(Stored items)
-- Opening Marker --

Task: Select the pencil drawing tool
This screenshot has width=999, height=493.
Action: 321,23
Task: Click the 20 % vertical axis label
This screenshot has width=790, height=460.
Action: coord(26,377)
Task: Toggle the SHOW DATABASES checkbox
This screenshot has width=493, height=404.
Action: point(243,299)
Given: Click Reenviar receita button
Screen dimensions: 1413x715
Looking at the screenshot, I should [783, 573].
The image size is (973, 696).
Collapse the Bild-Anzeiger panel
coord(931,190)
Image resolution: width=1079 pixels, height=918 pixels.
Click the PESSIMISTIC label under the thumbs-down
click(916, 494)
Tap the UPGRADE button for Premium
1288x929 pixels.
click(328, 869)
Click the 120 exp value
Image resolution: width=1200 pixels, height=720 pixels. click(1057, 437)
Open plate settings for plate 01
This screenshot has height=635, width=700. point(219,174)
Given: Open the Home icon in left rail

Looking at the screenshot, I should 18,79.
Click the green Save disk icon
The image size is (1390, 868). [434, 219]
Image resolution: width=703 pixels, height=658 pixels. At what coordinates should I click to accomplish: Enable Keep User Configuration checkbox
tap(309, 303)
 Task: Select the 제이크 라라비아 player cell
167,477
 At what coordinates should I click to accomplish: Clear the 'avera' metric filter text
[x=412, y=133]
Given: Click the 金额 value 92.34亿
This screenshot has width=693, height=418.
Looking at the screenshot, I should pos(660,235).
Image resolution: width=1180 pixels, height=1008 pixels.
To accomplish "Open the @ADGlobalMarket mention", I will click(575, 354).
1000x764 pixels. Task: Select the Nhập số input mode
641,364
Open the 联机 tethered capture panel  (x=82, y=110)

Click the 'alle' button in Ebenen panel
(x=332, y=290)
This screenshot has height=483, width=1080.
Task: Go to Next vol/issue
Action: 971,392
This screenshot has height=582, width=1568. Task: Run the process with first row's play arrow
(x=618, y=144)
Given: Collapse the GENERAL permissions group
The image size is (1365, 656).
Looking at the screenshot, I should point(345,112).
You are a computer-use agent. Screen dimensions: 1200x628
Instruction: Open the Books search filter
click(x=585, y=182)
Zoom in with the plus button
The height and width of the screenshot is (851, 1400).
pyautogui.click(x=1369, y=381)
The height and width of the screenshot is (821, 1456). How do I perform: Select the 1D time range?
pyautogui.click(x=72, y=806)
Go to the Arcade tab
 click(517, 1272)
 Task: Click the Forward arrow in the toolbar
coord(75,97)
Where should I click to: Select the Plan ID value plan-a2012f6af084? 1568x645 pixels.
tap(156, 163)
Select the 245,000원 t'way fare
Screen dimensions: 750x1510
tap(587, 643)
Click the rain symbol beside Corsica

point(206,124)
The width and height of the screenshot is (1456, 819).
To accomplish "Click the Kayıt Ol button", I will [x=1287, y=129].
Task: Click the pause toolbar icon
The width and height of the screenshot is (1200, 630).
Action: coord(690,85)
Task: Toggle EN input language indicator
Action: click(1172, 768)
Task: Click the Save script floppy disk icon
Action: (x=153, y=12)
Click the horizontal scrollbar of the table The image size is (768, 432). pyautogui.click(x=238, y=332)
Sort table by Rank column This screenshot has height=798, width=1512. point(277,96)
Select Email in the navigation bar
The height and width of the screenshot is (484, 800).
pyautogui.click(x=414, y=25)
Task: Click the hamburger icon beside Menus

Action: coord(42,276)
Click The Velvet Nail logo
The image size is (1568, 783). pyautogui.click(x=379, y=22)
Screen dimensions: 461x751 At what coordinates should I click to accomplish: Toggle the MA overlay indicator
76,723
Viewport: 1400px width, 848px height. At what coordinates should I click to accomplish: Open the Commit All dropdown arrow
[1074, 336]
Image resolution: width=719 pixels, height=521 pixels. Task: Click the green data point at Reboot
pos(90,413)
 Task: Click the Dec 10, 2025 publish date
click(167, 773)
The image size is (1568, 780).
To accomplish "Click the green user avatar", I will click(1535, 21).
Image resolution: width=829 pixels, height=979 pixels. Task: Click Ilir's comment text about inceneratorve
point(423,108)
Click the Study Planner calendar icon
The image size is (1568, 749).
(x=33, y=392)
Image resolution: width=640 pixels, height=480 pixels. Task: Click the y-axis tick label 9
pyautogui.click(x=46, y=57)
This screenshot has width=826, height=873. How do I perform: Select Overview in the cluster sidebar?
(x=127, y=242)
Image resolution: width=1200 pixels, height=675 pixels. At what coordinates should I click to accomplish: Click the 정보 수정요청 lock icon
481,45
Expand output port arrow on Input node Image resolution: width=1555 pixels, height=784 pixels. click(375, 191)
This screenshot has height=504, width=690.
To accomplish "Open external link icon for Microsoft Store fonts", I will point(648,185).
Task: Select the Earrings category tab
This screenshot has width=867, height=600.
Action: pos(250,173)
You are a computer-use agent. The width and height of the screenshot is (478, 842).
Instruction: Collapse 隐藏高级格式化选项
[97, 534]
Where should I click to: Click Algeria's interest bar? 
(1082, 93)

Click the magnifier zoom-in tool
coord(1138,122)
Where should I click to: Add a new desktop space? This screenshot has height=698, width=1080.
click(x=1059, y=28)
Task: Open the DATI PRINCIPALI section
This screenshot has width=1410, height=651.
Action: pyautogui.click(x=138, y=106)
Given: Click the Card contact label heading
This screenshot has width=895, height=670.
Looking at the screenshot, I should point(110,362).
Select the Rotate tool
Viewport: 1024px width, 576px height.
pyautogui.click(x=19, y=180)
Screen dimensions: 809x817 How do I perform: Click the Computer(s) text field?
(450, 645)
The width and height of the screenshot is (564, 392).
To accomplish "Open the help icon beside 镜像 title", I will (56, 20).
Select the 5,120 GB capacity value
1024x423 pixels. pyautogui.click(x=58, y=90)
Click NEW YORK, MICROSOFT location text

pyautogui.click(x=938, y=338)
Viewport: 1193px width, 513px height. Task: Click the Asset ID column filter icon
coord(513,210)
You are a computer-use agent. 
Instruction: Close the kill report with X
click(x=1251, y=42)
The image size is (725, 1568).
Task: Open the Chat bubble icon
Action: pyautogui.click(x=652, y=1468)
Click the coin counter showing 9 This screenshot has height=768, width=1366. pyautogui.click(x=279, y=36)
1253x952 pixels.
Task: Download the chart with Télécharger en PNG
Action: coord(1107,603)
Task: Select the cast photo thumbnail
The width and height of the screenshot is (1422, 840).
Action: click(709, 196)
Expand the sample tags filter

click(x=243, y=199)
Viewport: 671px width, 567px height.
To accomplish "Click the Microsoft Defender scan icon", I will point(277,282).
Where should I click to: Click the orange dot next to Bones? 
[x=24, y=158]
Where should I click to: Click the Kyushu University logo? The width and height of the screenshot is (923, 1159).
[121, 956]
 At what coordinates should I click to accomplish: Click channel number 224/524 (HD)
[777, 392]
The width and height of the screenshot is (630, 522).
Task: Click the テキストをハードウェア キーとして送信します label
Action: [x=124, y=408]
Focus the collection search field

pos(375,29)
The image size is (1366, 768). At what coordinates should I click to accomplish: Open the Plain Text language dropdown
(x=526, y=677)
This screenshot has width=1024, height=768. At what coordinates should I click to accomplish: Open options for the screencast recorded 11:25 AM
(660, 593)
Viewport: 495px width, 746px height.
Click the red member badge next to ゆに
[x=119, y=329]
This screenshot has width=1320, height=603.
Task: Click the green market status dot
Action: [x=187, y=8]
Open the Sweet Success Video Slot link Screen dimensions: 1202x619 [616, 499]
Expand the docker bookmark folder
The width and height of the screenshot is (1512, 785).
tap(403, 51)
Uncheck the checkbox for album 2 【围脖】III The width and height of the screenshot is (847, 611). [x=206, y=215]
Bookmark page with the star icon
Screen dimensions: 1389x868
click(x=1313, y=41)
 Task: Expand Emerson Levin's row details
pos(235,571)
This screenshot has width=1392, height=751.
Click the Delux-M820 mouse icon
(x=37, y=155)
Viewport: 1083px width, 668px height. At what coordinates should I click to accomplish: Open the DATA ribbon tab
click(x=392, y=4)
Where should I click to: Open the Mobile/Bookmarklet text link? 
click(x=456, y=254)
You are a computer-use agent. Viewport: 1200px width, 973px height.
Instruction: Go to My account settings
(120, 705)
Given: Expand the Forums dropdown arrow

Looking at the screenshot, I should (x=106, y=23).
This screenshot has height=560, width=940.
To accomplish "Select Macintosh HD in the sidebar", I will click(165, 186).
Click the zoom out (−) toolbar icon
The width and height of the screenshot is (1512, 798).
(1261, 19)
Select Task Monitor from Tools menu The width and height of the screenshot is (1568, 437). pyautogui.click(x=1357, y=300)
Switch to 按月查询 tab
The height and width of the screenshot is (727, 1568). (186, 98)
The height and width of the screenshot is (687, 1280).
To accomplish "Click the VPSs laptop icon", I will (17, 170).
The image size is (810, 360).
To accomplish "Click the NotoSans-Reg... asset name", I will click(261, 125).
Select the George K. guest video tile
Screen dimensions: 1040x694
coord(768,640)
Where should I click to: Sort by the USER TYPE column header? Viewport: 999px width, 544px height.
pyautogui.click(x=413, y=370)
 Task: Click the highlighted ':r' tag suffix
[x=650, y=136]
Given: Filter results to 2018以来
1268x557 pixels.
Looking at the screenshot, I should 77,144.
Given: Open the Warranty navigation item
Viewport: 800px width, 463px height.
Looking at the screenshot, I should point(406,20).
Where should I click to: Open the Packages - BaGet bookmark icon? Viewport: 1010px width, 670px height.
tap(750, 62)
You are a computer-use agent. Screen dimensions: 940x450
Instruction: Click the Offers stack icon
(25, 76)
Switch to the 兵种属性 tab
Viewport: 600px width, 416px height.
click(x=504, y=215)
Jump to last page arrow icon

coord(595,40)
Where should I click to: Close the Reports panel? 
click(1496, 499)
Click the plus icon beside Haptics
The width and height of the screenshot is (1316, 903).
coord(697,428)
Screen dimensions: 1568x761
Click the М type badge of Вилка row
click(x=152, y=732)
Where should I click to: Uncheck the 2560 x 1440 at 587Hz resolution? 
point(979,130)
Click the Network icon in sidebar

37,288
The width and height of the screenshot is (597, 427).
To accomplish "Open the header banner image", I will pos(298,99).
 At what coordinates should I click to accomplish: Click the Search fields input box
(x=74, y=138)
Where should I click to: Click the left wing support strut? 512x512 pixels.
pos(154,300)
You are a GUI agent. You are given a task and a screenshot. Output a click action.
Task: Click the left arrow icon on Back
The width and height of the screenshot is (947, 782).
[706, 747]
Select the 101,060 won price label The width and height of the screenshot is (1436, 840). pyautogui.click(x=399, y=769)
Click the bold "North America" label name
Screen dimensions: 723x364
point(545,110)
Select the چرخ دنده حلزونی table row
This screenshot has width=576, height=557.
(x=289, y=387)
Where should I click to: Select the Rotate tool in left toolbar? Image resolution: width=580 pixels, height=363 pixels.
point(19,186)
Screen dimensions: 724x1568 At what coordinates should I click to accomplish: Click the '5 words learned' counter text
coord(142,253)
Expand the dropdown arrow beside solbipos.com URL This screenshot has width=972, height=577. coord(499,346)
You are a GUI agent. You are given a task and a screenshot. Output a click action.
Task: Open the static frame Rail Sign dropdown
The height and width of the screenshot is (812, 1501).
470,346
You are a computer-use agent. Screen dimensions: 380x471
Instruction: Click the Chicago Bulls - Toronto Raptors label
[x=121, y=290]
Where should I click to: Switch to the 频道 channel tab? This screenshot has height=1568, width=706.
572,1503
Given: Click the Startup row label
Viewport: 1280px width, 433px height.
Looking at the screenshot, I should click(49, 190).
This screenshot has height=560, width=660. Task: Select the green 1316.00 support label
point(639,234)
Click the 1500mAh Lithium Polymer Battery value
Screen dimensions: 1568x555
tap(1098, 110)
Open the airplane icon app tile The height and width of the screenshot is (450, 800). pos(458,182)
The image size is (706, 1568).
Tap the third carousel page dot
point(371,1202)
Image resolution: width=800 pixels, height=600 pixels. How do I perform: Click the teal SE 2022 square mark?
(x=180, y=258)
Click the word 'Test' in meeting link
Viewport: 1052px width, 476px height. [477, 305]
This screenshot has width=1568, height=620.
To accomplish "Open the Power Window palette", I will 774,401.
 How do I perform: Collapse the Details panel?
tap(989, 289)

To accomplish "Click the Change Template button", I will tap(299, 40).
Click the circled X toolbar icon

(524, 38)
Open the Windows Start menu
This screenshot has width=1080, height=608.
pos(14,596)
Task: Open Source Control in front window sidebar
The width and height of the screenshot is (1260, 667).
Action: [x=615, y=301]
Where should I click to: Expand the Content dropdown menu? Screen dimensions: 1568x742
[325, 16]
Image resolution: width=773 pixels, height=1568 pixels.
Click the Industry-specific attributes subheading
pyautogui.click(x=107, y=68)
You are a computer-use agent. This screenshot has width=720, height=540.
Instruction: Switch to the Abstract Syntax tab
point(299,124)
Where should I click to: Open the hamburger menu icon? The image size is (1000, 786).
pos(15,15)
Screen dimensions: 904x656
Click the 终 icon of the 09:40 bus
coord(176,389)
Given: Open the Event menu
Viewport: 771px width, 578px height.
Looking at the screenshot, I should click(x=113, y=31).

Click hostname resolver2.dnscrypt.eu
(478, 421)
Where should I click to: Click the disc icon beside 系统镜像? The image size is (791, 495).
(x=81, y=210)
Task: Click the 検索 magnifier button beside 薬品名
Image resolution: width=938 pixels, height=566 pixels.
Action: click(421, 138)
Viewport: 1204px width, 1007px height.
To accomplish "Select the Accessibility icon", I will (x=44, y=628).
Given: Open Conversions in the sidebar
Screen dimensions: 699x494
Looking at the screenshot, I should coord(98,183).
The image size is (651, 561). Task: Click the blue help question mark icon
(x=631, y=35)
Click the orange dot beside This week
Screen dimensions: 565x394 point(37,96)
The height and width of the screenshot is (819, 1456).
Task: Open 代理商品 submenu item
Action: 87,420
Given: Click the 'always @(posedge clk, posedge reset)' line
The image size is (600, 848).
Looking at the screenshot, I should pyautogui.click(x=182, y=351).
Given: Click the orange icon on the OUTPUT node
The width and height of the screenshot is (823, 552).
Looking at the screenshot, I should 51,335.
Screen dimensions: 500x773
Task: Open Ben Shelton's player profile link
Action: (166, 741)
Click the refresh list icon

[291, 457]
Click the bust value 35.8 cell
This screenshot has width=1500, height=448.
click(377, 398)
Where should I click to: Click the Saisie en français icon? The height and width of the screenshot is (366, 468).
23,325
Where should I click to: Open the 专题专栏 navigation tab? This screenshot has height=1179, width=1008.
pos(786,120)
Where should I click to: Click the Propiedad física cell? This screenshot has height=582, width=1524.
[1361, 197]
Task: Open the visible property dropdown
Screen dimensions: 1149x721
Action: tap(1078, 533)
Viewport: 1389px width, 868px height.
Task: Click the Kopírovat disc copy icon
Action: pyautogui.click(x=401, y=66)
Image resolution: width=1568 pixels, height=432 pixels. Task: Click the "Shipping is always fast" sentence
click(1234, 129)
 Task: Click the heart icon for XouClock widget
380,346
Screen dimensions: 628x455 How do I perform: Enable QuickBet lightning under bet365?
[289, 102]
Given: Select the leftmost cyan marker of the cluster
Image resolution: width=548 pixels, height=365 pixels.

-- Closing Marker --

Output consists of exactly the lines from the one containing "Image resolution: width=1568" to the end of the records above, retyped without change and with nothing extra.

Image resolution: width=1568 pixels, height=432 pixels. Task: Click the "Shipping is always fast" sentence
click(1234, 129)
 Task: Click the heart icon for XouClock widget
380,346
Screen dimensions: 628x455 How do I perform: Enable QuickBet lightning under bet365?
[289, 102]
Given: Select the leftmost cyan marker of the cluster
Image resolution: width=548 pixels, height=365 pixels.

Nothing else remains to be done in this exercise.